In This We Dwell is perhaps a little too similar to Theories… so much so that if you weren’t concentrating you might think it was the second part of the same song; Of course the fact that it’s such a massively good track, whichever part you’re listening to, means that this is a minor quibble, and any irksome thoughts waddling into your head are quickly dispatched whence they came by the adamantine brilliance of To the Darkness. Starting off with the jaunty swagger of an Orange Goblin b-side, we soon get to the meat of the track and a marvellous vocal hook on which Holmes hangs his trilby with alacrity. I said earlier that there are no hit singles on …Idol – and there aren’t – but if the earworm on the chorus of this song was any bigger you’d need your ears syringed by specialists after every hearing to get your right hearing back. It’s Momentous stuff.
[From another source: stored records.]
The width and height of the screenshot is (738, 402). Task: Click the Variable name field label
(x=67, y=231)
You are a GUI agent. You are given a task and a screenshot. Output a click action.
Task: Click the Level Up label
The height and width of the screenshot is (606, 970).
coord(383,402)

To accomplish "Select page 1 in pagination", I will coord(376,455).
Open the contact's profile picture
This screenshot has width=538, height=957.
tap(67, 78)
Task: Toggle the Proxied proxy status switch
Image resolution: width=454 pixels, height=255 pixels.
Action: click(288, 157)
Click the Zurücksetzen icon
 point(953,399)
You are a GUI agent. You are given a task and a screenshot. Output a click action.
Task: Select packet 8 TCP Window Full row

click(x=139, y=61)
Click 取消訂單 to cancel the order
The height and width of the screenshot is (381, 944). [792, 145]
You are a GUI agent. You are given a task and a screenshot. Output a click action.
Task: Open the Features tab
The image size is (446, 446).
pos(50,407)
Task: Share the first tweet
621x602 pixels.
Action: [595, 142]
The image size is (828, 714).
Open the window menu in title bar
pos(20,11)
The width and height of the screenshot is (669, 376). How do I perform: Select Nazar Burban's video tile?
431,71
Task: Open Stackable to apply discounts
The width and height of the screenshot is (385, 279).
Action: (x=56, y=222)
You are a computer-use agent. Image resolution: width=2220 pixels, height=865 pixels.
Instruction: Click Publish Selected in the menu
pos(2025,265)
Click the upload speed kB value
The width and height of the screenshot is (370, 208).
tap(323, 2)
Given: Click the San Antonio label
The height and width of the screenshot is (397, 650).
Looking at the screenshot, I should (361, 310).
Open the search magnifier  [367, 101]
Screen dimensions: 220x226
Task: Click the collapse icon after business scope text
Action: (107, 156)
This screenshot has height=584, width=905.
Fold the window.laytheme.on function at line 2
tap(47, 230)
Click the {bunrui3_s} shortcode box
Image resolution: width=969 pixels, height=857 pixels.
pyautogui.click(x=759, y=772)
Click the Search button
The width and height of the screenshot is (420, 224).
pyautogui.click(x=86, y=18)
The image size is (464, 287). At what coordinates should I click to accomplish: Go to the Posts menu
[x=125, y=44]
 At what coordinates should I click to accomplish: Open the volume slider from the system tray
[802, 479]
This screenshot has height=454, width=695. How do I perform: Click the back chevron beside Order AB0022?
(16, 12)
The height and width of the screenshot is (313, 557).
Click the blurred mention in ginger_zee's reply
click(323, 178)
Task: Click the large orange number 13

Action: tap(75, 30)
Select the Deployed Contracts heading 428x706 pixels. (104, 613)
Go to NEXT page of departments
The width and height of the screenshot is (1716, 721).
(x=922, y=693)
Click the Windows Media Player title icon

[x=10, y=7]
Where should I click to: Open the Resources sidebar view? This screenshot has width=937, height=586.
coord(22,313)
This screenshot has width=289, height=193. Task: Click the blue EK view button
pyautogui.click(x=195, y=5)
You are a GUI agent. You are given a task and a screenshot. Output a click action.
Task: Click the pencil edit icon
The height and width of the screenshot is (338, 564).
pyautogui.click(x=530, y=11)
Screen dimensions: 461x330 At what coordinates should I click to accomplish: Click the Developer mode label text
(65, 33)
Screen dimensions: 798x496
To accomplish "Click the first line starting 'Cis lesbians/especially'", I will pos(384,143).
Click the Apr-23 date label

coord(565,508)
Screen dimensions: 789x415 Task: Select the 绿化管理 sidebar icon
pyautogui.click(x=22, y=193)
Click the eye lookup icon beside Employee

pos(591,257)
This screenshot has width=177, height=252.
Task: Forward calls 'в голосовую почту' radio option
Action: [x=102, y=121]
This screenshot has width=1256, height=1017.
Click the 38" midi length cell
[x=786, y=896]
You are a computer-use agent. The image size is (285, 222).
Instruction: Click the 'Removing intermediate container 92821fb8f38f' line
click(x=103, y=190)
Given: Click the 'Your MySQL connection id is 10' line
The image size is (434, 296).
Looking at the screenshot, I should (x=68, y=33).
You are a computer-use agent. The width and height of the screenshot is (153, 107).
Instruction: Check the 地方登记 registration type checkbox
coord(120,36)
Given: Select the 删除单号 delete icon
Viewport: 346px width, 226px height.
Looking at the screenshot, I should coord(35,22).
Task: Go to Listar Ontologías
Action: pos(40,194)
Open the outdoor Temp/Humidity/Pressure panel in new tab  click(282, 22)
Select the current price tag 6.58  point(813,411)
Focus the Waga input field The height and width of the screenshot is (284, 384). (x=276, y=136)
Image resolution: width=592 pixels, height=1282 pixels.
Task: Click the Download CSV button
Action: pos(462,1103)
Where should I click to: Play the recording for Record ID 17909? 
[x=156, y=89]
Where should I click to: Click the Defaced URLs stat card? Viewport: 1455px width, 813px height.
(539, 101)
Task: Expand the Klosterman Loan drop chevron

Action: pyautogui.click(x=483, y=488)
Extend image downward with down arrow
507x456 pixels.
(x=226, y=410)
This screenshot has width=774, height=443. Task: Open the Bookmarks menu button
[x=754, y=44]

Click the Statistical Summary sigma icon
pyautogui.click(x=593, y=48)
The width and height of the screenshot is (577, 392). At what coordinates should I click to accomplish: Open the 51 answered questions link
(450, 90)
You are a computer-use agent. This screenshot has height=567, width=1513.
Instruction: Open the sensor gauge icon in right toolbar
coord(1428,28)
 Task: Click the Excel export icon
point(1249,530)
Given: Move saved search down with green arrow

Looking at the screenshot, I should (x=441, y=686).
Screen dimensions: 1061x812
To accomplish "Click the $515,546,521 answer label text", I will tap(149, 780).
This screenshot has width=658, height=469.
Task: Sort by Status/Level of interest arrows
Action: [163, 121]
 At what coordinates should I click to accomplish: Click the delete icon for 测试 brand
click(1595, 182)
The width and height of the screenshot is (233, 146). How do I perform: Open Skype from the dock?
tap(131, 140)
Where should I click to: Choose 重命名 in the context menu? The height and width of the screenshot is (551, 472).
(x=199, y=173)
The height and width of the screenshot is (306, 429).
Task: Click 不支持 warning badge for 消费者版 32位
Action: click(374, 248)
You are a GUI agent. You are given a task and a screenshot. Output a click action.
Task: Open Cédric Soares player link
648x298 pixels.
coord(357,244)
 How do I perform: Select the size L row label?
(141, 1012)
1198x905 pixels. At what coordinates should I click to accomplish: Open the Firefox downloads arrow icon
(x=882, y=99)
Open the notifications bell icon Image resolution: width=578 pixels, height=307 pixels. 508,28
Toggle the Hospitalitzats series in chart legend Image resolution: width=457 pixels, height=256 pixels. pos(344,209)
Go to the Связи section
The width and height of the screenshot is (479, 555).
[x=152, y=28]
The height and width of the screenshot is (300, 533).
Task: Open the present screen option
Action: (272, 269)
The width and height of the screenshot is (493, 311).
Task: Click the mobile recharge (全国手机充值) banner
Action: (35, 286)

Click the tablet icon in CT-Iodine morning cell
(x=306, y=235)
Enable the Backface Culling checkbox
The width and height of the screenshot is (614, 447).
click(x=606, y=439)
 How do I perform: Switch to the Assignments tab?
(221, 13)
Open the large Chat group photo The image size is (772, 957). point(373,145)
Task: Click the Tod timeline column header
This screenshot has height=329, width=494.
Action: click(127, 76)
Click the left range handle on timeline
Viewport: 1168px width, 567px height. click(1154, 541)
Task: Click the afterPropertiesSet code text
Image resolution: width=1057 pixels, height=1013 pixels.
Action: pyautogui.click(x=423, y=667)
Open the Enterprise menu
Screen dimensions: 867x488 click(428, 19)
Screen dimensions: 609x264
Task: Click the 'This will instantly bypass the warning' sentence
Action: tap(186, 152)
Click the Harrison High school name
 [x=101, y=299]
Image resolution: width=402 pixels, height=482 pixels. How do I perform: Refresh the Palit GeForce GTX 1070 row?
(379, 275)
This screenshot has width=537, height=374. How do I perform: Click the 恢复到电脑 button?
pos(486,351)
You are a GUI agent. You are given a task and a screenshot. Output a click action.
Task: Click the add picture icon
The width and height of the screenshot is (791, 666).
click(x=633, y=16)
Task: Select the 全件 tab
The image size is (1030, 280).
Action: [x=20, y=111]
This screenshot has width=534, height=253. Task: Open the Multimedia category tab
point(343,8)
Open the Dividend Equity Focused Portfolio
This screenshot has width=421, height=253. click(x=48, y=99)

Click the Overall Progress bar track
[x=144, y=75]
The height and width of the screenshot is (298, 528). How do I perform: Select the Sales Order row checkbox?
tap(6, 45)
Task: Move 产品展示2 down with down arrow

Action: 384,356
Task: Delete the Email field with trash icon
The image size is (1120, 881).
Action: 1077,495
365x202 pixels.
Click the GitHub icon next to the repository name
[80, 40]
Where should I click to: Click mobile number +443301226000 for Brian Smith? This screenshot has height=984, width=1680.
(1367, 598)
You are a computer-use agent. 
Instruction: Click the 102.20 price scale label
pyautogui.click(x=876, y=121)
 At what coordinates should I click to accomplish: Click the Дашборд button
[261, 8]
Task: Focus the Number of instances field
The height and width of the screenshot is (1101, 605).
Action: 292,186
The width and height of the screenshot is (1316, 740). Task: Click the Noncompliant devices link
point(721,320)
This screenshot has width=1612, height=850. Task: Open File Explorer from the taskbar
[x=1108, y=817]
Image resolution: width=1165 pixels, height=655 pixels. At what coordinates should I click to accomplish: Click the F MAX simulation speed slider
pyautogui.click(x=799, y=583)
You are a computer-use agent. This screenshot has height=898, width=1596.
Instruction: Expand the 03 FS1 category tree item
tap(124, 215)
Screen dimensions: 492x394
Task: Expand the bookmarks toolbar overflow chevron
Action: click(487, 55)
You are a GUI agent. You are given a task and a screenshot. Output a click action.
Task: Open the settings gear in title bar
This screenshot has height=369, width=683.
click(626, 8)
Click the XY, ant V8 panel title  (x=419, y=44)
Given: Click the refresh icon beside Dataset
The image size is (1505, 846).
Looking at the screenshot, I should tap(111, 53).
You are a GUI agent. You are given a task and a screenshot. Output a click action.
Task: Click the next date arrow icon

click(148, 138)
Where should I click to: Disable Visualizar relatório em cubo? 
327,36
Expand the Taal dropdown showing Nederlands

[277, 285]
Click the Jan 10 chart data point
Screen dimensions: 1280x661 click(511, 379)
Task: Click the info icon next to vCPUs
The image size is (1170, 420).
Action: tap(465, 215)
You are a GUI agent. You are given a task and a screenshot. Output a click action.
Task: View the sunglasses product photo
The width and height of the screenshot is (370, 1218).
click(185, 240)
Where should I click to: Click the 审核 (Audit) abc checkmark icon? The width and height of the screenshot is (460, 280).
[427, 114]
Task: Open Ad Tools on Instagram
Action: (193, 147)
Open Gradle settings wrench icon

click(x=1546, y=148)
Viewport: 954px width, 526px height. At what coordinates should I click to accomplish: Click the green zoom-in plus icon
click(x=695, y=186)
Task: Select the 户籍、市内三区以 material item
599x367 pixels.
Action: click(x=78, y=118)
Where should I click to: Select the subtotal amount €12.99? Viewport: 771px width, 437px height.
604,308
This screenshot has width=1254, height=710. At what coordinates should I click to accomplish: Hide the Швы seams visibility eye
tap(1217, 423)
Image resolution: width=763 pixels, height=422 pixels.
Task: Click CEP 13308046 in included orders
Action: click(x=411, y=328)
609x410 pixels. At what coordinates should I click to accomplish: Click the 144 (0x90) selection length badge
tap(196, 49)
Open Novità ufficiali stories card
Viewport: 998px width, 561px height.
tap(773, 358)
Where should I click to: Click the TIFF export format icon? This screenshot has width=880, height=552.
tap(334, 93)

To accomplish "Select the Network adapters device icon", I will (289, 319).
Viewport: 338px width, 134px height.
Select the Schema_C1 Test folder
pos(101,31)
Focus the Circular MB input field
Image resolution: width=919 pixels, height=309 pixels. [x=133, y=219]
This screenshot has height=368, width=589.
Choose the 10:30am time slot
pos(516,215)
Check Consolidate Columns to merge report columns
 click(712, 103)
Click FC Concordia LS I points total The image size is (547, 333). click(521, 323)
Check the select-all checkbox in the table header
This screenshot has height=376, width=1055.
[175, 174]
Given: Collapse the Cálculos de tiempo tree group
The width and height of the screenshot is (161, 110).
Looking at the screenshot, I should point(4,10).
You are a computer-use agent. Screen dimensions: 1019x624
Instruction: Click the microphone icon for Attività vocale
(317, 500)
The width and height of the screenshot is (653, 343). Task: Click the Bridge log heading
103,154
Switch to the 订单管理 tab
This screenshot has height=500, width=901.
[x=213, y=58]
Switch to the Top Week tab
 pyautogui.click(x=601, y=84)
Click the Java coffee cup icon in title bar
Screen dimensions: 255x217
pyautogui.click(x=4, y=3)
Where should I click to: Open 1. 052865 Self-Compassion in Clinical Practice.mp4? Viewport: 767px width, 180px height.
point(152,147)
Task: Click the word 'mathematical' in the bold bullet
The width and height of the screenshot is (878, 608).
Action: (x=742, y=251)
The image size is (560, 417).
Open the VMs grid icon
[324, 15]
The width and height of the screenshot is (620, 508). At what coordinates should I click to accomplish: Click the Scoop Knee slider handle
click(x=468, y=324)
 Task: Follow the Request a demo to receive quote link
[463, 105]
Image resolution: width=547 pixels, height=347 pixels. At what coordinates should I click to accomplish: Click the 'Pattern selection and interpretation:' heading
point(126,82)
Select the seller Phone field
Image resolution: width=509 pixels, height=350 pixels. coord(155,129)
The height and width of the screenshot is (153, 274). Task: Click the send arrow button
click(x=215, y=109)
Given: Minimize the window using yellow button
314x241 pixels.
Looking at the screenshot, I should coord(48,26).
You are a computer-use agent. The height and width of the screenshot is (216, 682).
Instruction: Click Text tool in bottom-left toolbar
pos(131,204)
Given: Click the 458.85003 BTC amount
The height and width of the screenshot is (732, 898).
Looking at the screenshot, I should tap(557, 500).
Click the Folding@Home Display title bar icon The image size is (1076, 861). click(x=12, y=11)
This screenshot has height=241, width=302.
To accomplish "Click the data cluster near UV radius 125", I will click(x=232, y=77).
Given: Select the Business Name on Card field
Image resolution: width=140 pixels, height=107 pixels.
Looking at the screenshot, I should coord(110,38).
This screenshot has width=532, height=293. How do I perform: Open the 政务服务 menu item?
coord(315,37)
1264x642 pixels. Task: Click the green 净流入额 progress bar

And then there’s the title track. Pure bliss. At times bringing to mind the Eldritch-inspired croon of the One Second era, Holmes puts in his best performance of the album on this track. Impassioned, commanding, soulful – the man is all these things here, and once again he’s complemented by another marvellous solo from his old sparring partner Mackintosh, the whole being maybe the standout track of an album composed almost entirely of standout material. It’s followed by the drama of Worth Fighting For, a stunning all-action bout of theatre that carries all before it in a dazzling display of dynamically dangerous destruction as it smashes its way into your conciousness with another stunning chorus that’s yours to keep for eternity.

And then comes The Glorious End, which is just that. A glorious end to an utterly convincing album, an album in which a legend is remade with such unexpected style and panache as to almost improve on the original blueprint on which it is based. Tragic Idol could have been a terrible flop; Instead it’s an unmitigated success.